> **练习要求**
请把下面记录中从含有“2000x1039 pixels.”的那一行起、到含有“tap(340, 61)”的那一行止（两端都包括）的各行整理成 JSON 字符串列表，每行对应一个字符串，空行略去。

> **本题数据**
════════
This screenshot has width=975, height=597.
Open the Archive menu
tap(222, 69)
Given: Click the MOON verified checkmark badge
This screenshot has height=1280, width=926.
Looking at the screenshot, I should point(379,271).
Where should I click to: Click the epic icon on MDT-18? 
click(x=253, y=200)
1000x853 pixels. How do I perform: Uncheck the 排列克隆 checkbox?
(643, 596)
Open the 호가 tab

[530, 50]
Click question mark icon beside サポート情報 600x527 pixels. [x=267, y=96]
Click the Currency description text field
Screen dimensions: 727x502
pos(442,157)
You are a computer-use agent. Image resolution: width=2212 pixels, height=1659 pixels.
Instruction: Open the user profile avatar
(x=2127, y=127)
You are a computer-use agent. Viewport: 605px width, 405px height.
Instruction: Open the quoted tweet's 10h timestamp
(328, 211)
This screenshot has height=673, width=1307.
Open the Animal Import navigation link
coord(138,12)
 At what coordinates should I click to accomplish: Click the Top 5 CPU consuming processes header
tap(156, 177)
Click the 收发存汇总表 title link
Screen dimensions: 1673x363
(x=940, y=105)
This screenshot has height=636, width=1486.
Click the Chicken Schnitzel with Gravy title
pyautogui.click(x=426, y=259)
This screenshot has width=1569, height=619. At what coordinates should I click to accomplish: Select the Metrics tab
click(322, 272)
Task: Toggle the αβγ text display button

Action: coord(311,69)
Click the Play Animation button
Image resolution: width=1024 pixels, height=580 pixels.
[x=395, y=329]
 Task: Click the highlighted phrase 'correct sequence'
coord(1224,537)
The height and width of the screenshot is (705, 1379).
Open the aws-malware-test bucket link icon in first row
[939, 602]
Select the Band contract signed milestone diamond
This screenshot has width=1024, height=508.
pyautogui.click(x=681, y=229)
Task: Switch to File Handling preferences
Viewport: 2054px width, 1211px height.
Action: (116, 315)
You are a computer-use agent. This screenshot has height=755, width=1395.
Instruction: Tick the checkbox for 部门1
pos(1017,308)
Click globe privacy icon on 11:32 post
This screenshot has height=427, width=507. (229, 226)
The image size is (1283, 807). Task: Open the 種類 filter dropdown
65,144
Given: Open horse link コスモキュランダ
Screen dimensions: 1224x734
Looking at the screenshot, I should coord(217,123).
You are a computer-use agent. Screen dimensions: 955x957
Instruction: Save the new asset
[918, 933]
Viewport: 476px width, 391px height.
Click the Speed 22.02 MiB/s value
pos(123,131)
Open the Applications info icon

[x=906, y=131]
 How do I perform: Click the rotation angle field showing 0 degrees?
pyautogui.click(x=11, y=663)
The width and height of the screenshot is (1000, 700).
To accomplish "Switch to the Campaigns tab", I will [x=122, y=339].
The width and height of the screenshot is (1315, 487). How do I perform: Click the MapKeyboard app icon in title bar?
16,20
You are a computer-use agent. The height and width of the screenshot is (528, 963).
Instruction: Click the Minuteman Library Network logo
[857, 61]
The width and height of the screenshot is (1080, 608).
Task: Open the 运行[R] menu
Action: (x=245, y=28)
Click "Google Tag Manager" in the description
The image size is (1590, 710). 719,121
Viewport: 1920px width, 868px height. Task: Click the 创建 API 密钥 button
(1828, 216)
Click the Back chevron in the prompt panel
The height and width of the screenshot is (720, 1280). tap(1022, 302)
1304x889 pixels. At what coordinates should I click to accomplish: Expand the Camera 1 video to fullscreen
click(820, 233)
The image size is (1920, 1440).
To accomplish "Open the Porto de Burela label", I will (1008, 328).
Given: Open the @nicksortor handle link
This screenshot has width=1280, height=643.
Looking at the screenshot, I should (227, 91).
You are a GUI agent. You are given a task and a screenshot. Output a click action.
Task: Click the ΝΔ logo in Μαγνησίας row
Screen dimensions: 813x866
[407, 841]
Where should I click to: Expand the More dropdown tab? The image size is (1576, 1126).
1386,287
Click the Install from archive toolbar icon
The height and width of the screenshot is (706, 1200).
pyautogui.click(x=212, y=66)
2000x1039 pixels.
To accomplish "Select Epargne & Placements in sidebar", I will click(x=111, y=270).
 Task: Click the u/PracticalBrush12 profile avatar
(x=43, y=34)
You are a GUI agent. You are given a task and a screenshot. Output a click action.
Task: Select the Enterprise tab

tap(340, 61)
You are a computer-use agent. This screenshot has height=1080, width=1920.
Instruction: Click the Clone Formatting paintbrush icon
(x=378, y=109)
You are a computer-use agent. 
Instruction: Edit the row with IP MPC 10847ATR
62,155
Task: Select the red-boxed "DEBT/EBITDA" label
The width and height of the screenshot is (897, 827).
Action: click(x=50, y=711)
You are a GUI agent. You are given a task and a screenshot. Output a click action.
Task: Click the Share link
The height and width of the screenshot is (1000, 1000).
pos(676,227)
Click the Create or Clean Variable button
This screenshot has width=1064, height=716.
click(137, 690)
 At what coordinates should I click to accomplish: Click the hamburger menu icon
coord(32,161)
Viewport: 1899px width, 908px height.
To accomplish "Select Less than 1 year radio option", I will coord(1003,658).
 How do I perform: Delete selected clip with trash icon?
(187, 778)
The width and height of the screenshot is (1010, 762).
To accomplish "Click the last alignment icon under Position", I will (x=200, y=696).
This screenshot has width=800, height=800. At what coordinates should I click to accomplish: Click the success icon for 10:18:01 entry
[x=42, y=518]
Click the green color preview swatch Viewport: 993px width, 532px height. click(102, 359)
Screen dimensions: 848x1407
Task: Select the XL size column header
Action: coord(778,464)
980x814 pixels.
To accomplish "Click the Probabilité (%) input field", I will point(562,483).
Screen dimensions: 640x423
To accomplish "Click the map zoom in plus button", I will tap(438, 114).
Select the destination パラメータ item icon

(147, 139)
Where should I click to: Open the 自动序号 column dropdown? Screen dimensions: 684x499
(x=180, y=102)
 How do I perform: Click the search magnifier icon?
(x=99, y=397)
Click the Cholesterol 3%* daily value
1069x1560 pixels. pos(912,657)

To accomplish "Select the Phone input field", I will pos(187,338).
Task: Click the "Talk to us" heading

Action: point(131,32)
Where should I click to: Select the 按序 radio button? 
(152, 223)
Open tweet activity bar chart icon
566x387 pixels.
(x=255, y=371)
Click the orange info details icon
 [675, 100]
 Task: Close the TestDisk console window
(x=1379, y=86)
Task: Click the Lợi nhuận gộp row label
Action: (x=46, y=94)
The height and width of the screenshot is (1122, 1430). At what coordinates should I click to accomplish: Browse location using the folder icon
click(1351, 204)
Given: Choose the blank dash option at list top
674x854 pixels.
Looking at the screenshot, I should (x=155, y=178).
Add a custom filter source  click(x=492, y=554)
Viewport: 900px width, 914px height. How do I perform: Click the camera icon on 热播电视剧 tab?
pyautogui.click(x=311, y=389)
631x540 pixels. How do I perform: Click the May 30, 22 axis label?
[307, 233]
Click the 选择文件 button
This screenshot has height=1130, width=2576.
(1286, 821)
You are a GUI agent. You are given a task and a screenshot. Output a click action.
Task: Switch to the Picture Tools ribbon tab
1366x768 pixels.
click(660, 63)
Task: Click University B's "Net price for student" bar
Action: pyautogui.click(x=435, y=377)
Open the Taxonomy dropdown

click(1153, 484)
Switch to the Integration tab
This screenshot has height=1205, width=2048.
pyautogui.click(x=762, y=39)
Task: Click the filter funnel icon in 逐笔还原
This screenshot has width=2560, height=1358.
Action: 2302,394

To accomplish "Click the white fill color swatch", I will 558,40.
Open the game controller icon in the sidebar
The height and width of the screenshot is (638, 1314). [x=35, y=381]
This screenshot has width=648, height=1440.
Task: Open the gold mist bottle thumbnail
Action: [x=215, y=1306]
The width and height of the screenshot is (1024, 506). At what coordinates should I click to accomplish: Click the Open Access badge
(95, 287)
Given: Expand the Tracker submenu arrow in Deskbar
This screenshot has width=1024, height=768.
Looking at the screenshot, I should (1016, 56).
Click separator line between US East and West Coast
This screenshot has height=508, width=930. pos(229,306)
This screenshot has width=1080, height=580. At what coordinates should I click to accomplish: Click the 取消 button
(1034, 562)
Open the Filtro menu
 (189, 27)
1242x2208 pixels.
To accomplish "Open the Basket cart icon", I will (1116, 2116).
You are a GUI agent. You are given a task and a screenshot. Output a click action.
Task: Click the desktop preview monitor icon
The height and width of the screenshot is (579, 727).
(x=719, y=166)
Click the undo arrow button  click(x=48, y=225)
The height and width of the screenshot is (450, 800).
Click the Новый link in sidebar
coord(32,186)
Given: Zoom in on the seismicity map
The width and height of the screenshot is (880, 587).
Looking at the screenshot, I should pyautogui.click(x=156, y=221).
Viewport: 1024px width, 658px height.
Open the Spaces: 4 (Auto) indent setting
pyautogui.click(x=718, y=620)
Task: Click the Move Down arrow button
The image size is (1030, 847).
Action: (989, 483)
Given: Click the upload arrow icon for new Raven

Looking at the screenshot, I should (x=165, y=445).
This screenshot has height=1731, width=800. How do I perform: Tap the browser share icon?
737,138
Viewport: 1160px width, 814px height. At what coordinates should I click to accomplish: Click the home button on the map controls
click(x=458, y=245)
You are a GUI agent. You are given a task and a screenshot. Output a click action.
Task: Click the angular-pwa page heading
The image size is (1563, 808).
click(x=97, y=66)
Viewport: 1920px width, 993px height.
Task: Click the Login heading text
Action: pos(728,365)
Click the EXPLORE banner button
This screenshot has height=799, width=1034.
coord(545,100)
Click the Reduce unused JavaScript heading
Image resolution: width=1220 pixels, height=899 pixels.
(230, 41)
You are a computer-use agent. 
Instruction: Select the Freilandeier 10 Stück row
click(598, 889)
════════
> **书面作答**
[
  "2000x1039 pixels.",
  "To accomplish \"Select Epargne & Placements in sidebar\", I will click(x=111, y=270).",
  " Task: Click the u/PracticalBrush12 profile avatar",
  "(x=43, y=34)",
  "You are a GUI agent. You are given a task and a screenshot. Output a click action.",
  "Task: Select the Enterprise tab",
  "tap(340, 61)"
]